Dataset excerpts
=== Begin Enclosure ===
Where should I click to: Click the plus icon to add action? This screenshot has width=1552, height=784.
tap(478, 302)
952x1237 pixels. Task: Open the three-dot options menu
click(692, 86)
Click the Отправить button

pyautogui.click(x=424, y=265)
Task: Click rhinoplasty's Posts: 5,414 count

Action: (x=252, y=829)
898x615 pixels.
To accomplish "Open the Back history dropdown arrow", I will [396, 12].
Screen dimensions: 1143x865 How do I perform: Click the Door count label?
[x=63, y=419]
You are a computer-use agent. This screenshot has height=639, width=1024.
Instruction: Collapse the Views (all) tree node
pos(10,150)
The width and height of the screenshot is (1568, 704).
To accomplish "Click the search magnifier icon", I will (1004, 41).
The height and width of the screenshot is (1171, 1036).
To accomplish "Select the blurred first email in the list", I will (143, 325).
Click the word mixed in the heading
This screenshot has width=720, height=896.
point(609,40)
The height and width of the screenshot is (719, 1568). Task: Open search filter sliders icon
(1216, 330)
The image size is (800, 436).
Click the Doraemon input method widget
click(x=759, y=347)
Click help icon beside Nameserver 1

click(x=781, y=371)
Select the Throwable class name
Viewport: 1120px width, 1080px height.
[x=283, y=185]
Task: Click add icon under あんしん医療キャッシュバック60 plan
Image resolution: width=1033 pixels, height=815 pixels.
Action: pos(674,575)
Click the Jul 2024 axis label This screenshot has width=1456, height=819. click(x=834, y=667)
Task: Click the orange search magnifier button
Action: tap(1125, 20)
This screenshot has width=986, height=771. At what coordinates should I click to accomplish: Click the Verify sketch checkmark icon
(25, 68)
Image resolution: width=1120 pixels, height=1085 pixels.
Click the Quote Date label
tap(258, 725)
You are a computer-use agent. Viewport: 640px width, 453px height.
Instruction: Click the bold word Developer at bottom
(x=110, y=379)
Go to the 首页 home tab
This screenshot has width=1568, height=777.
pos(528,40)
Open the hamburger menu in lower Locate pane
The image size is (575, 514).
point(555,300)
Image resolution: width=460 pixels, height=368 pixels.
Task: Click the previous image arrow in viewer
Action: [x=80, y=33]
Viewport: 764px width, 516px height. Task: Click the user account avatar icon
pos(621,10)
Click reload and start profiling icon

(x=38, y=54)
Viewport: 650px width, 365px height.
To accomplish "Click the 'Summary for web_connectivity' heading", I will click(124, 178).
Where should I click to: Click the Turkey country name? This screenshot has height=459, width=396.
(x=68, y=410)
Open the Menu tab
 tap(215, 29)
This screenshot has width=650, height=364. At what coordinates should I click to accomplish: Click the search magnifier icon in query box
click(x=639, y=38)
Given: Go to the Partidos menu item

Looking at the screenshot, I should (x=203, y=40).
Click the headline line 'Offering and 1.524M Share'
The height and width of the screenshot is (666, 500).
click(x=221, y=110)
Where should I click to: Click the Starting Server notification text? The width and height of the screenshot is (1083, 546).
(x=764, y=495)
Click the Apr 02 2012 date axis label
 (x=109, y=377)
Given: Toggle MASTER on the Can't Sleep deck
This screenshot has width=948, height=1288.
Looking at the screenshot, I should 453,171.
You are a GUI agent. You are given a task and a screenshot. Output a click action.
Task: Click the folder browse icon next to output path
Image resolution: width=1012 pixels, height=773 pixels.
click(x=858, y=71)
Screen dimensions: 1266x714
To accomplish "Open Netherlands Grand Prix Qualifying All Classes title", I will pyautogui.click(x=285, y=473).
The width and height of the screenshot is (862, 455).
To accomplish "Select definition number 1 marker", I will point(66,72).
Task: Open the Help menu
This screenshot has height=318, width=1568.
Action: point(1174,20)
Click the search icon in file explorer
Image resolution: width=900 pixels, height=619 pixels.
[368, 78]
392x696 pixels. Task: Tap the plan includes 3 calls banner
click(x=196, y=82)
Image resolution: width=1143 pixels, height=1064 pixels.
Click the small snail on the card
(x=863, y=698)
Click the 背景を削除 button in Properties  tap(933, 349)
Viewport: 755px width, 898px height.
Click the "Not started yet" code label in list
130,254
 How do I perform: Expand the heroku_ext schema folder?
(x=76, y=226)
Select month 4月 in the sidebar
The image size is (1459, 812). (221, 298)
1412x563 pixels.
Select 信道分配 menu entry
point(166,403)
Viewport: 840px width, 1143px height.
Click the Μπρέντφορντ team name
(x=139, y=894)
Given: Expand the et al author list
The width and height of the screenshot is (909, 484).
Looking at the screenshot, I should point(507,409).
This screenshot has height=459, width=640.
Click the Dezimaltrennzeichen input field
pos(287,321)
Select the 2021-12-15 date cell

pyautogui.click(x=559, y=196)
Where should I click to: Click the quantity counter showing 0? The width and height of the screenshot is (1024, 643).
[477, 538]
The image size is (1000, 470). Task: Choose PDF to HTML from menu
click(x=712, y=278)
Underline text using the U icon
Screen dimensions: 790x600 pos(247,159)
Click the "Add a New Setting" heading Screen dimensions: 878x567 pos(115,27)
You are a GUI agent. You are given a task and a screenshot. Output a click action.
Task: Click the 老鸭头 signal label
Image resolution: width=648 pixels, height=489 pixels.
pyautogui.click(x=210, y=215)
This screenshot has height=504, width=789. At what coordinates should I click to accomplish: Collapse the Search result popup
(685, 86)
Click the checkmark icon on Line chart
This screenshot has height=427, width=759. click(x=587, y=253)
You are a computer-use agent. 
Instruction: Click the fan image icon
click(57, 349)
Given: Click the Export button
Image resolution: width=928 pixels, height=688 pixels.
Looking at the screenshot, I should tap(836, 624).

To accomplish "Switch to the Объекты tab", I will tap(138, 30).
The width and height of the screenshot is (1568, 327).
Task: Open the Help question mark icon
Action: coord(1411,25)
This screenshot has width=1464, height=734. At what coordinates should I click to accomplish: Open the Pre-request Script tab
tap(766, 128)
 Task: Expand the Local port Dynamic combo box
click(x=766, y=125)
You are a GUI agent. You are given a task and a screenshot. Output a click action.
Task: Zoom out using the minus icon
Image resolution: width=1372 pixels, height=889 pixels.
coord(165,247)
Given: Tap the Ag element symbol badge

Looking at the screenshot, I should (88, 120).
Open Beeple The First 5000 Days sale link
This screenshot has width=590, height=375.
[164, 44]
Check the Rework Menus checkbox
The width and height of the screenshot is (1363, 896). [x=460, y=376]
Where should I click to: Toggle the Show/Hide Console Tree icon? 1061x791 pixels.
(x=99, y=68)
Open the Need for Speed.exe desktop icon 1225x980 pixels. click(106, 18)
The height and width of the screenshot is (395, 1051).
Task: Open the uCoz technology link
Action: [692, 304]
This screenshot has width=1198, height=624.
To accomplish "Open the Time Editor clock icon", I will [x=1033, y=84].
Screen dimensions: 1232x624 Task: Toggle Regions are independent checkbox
=== End Enclosure ===
# What to do
The records above are to be written out again word for word.

# Answer to this problem
Where should I click to: Click the plus icon to add action? This screenshot has width=1552, height=784.
tap(478, 302)
952x1237 pixels. Task: Open the three-dot options menu
click(692, 86)
Click the Отправить button

pyautogui.click(x=424, y=265)
Task: Click rhinoplasty's Posts: 5,414 count

Action: (x=252, y=829)
898x615 pixels.
To accomplish "Open the Back history dropdown arrow", I will [396, 12].
Screen dimensions: 1143x865 How do I perform: Click the Door count label?
[x=63, y=419]
You are a computer-use agent. This screenshot has height=639, width=1024.
Instruction: Collapse the Views (all) tree node
pos(10,150)
The width and height of the screenshot is (1568, 704).
To accomplish "Click the search magnifier icon", I will (1004, 41).
The height and width of the screenshot is (1171, 1036).
To accomplish "Select the blurred first email in the list", I will (143, 325).
Click the word mixed in the heading
This screenshot has width=720, height=896.
point(609,40)
The height and width of the screenshot is (719, 1568). Task: Open search filter sliders icon
(1216, 330)
The image size is (800, 436).
Click the Doraemon input method widget
click(x=759, y=347)
Click help icon beside Nameserver 1

click(x=781, y=371)
Select the Throwable class name
Viewport: 1120px width, 1080px height.
[x=283, y=185]
Task: Click add icon under あんしん医療キャッシュバック60 plan
Image resolution: width=1033 pixels, height=815 pixels.
Action: pos(674,575)
Click the Jul 2024 axis label This screenshot has width=1456, height=819. click(x=834, y=667)
Task: Click the orange search magnifier button
Action: tap(1125, 20)
This screenshot has width=986, height=771. At what coordinates should I click to accomplish: Click the Verify sketch checkmark icon
(25, 68)
Image resolution: width=1120 pixels, height=1085 pixels.
Click the Quote Date label
tap(258, 725)
You are a computer-use agent. Viewport: 640px width, 453px height.
Instruction: Click the bold word Developer at bottom
(x=110, y=379)
Go to the 首页 home tab
This screenshot has width=1568, height=777.
pos(528,40)
Open the hamburger menu in lower Locate pane
The image size is (575, 514).
point(555,300)
Image resolution: width=460 pixels, height=368 pixels.
Task: Click the previous image arrow in viewer
Action: [x=80, y=33]
Viewport: 764px width, 516px height. Task: Click the user account avatar icon
pos(621,10)
Click reload and start profiling icon

(x=38, y=54)
Viewport: 650px width, 365px height.
To accomplish "Click the 'Summary for web_connectivity' heading", I will click(124, 178).
Where should I click to: Click the Turkey country name? This screenshot has height=459, width=396.
(x=68, y=410)
Open the Menu tab
 tap(215, 29)
This screenshot has width=650, height=364. At what coordinates should I click to accomplish: Click the search magnifier icon in query box
click(x=639, y=38)
Given: Go to the Partidos menu item

Looking at the screenshot, I should (x=203, y=40).
Click the headline line 'Offering and 1.524M Share'
The height and width of the screenshot is (666, 500).
click(x=221, y=110)
Where should I click to: Click the Starting Server notification text? The width and height of the screenshot is (1083, 546).
(x=764, y=495)
Click the Apr 02 2012 date axis label
 (x=109, y=377)
Given: Toggle MASTER on the Can't Sleep deck
This screenshot has width=948, height=1288.
Looking at the screenshot, I should 453,171.
You are a GUI agent. You are given a task and a screenshot. Output a click action.
Task: Click the folder browse icon next to output path
Image resolution: width=1012 pixels, height=773 pixels.
click(x=858, y=71)
Screen dimensions: 1266x714
To accomplish "Open Netherlands Grand Prix Qualifying All Classes title", I will pyautogui.click(x=285, y=473).
The width and height of the screenshot is (862, 455).
To accomplish "Select definition number 1 marker", I will point(66,72).
Task: Open the Help menu
This screenshot has height=318, width=1568.
Action: point(1174,20)
Click the search icon in file explorer
Image resolution: width=900 pixels, height=619 pixels.
[368, 78]
392x696 pixels. Task: Tap the plan includes 3 calls banner
click(x=196, y=82)
Image resolution: width=1143 pixels, height=1064 pixels.
Click the small snail on the card
(x=863, y=698)
Click the 背景を削除 button in Properties  tap(933, 349)
Viewport: 755px width, 898px height.
Click the "Not started yet" code label in list
130,254
 How do I perform: Expand the heroku_ext schema folder?
(x=76, y=226)
Select month 4月 in the sidebar
The image size is (1459, 812). (221, 298)
1412x563 pixels.
Select 信道分配 menu entry
point(166,403)
Viewport: 840px width, 1143px height.
Click the Μπρέντφορντ team name
(x=139, y=894)
Given: Expand the et al author list
The width and height of the screenshot is (909, 484).
Looking at the screenshot, I should point(507,409).
This screenshot has height=459, width=640.
Click the Dezimaltrennzeichen input field
pos(287,321)
Select the 2021-12-15 date cell

pyautogui.click(x=559, y=196)
Where should I click to: Click the quantity counter showing 0? The width and height of the screenshot is (1024, 643).
[477, 538]
The image size is (1000, 470). Task: Choose PDF to HTML from menu
click(x=712, y=278)
Underline text using the U icon
Screen dimensions: 790x600 pos(247,159)
Click the "Add a New Setting" heading Screen dimensions: 878x567 pos(115,27)
You are a GUI agent. You are given a task and a screenshot. Output a click action.
Task: Click the 老鸭头 signal label
Image resolution: width=648 pixels, height=489 pixels.
pyautogui.click(x=210, y=215)
This screenshot has height=504, width=789. At what coordinates should I click to accomplish: Collapse the Search result popup
(685, 86)
Click the checkmark icon on Line chart
This screenshot has height=427, width=759. click(x=587, y=253)
You are a computer-use agent. 
Instruction: Click the fan image icon
click(57, 349)
Given: Click the Export button
Image resolution: width=928 pixels, height=688 pixels.
Looking at the screenshot, I should tap(836, 624).

To accomplish "Switch to the Объекты tab", I will tap(138, 30).
The width and height of the screenshot is (1568, 327).
Task: Open the Help question mark icon
Action: coord(1411,25)
This screenshot has width=1464, height=734. At what coordinates should I click to accomplish: Open the Pre-request Script tab
tap(766, 128)
 Task: Expand the Local port Dynamic combo box
click(x=766, y=125)
You are a GUI agent. You are given a task and a screenshot. Output a click action.
Task: Zoom out using the minus icon
Image resolution: width=1372 pixels, height=889 pixels.
coord(165,247)
Given: Tap the Ag element symbol badge

Looking at the screenshot, I should (88, 120).
Open Beeple The First 5000 Days sale link
This screenshot has width=590, height=375.
[164, 44]
Check the Rework Menus checkbox
The width and height of the screenshot is (1363, 896). [x=460, y=376]
Where should I click to: Toggle the Show/Hide Console Tree icon? 1061x791 pixels.
(x=99, y=68)
Open the Need for Speed.exe desktop icon 1225x980 pixels. click(106, 18)
The height and width of the screenshot is (395, 1051).
Task: Open the uCoz technology link
Action: [692, 304]
This screenshot has width=1198, height=624.
To accomplish "Open the Time Editor clock icon", I will [x=1033, y=84].
Screen dimensions: 1232x624 Task: Toggle Regions are independent checkbox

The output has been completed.